* DESCRIPTION OF THE TASK *
Instruction for the data below: set down exactly the lines from the line with "Instruction: Select the 15 июн, Сб date tab" to the line with "Go to the Advanced tab", inclusive, and no others.

Collected data entries:
::::::::

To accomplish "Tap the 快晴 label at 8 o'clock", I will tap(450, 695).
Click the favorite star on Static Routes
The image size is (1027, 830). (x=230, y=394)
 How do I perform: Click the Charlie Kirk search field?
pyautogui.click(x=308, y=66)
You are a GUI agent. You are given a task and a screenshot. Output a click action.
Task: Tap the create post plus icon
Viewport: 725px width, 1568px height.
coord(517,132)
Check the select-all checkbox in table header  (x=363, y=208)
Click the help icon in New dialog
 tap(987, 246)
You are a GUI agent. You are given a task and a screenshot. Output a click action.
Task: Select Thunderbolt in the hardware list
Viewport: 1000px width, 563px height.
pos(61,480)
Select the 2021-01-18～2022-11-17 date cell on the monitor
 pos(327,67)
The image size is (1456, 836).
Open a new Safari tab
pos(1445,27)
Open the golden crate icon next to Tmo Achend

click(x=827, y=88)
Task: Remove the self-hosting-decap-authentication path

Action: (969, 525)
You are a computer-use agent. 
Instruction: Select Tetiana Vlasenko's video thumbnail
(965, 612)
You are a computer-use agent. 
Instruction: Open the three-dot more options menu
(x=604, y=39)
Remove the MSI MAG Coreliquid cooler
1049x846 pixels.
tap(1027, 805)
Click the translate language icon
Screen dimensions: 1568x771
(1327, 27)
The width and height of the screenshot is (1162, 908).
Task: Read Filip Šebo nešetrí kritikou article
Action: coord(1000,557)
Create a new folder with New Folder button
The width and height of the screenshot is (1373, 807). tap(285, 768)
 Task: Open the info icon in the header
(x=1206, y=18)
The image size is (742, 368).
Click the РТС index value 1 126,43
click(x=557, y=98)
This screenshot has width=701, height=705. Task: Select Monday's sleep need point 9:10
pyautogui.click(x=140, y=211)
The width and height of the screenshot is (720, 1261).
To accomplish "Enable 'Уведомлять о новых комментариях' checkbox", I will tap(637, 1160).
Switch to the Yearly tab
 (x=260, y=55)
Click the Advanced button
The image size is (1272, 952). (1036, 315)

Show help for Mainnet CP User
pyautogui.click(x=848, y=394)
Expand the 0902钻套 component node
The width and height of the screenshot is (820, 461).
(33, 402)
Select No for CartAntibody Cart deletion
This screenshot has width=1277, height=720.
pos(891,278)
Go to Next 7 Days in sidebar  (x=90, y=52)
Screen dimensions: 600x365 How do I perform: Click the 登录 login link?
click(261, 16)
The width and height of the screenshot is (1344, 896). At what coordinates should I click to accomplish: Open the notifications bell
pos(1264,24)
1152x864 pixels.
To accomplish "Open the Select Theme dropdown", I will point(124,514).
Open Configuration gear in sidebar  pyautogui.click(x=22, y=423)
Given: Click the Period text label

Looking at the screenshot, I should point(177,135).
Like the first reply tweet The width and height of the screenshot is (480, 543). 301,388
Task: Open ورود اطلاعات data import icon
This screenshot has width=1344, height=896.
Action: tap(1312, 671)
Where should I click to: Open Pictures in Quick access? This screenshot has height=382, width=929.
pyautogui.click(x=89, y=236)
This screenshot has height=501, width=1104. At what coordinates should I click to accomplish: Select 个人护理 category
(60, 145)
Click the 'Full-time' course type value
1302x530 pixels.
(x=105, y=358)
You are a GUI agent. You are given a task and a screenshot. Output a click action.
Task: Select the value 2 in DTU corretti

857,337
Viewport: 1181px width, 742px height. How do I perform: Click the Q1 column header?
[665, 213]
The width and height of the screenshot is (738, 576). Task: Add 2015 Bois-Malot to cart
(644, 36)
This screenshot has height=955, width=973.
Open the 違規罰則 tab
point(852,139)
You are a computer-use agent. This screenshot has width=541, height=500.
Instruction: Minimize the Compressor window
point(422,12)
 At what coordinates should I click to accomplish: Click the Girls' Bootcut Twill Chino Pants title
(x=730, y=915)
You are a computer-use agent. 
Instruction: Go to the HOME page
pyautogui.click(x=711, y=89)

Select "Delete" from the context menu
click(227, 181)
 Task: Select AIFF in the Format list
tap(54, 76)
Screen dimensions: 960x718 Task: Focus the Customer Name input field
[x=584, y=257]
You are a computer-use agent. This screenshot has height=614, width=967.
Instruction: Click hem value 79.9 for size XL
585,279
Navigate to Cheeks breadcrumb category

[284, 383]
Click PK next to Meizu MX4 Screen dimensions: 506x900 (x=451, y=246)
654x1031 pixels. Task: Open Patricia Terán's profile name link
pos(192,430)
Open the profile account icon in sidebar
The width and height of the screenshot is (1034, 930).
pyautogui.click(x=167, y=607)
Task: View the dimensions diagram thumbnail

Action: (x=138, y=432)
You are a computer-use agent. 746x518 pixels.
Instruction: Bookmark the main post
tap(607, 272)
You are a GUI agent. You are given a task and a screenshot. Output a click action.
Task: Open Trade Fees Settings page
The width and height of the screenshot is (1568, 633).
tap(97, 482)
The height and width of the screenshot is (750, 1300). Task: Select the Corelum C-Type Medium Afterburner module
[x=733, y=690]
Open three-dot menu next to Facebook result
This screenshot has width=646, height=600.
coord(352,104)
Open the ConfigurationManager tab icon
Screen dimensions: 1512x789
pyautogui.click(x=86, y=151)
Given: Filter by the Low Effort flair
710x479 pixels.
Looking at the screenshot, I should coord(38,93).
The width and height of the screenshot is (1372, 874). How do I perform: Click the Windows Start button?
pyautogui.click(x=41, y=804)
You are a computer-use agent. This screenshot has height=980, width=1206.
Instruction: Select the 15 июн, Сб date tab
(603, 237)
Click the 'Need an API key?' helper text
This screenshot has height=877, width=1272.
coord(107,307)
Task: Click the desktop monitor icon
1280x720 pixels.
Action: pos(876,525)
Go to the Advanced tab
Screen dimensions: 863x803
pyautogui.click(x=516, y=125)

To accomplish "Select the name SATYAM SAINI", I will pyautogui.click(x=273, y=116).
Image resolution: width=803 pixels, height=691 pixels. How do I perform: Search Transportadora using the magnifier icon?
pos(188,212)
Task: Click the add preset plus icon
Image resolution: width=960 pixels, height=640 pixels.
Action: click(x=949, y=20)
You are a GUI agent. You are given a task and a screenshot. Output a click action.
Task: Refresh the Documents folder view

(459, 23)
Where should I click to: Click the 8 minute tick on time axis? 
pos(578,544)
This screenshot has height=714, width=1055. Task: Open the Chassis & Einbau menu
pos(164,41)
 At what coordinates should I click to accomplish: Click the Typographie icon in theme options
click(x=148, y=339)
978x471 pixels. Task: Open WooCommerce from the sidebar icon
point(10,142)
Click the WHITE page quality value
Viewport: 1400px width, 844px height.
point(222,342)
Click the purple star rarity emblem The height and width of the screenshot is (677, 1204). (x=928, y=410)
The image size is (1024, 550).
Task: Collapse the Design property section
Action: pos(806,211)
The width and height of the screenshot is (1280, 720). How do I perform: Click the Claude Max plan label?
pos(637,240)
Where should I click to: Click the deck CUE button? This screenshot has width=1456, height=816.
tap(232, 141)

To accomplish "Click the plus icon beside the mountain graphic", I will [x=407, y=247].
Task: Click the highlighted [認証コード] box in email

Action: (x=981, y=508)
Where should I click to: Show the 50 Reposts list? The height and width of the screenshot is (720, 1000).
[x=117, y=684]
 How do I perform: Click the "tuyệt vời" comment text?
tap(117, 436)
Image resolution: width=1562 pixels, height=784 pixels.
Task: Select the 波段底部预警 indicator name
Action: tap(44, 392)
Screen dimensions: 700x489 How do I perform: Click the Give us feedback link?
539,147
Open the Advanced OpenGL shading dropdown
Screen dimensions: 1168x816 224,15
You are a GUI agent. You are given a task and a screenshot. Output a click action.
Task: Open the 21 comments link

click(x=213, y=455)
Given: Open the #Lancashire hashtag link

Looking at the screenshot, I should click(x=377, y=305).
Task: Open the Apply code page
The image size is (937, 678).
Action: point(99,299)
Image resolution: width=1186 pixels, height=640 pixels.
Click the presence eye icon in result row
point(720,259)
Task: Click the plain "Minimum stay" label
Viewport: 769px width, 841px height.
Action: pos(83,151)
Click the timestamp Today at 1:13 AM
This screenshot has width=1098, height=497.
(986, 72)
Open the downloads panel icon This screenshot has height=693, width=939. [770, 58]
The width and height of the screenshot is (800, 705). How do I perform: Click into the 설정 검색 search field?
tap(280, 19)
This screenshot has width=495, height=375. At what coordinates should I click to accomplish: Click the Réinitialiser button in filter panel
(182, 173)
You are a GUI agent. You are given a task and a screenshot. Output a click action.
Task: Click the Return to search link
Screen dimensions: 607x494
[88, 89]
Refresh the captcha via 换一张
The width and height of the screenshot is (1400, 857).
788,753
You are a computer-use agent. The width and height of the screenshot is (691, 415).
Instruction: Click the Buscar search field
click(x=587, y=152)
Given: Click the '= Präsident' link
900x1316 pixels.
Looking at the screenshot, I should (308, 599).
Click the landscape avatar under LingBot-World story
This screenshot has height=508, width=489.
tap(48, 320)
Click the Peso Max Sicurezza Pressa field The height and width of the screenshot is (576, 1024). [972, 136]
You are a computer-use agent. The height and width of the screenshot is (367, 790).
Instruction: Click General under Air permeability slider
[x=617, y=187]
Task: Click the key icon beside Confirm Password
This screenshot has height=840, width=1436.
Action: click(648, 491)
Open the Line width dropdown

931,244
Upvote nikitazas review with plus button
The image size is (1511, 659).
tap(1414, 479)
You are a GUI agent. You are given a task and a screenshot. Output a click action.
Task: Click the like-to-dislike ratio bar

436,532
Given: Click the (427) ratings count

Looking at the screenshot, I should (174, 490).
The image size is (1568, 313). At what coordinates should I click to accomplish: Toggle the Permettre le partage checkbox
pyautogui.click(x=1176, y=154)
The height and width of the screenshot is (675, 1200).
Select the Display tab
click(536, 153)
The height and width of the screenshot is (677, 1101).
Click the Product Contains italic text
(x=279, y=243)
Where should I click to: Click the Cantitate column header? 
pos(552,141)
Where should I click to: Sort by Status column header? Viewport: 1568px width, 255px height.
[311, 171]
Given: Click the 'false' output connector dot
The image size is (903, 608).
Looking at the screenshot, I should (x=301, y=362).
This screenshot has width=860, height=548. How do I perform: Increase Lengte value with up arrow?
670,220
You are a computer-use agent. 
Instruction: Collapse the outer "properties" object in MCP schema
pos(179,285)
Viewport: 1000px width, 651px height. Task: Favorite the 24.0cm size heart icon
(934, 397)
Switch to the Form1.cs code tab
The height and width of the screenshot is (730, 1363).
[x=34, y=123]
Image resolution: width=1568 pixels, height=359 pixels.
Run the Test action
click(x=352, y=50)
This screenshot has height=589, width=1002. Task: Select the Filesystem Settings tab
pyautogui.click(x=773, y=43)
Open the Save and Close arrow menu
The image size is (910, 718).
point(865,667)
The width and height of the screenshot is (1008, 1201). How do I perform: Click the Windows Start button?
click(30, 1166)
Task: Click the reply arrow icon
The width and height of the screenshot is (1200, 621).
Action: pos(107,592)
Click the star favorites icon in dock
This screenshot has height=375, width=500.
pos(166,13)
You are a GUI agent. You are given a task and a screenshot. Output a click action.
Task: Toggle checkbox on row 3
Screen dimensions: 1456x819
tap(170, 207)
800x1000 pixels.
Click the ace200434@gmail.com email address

::::::::

* RESPONSE TO THIS TASK *
Instruction: Select the 15 июн, Сб date tab
(603, 237)
Click the 'Need an API key?' helper text
This screenshot has height=877, width=1272.
coord(107,307)
Task: Click the desktop monitor icon
1280x720 pixels.
Action: pos(876,525)
Go to the Advanced tab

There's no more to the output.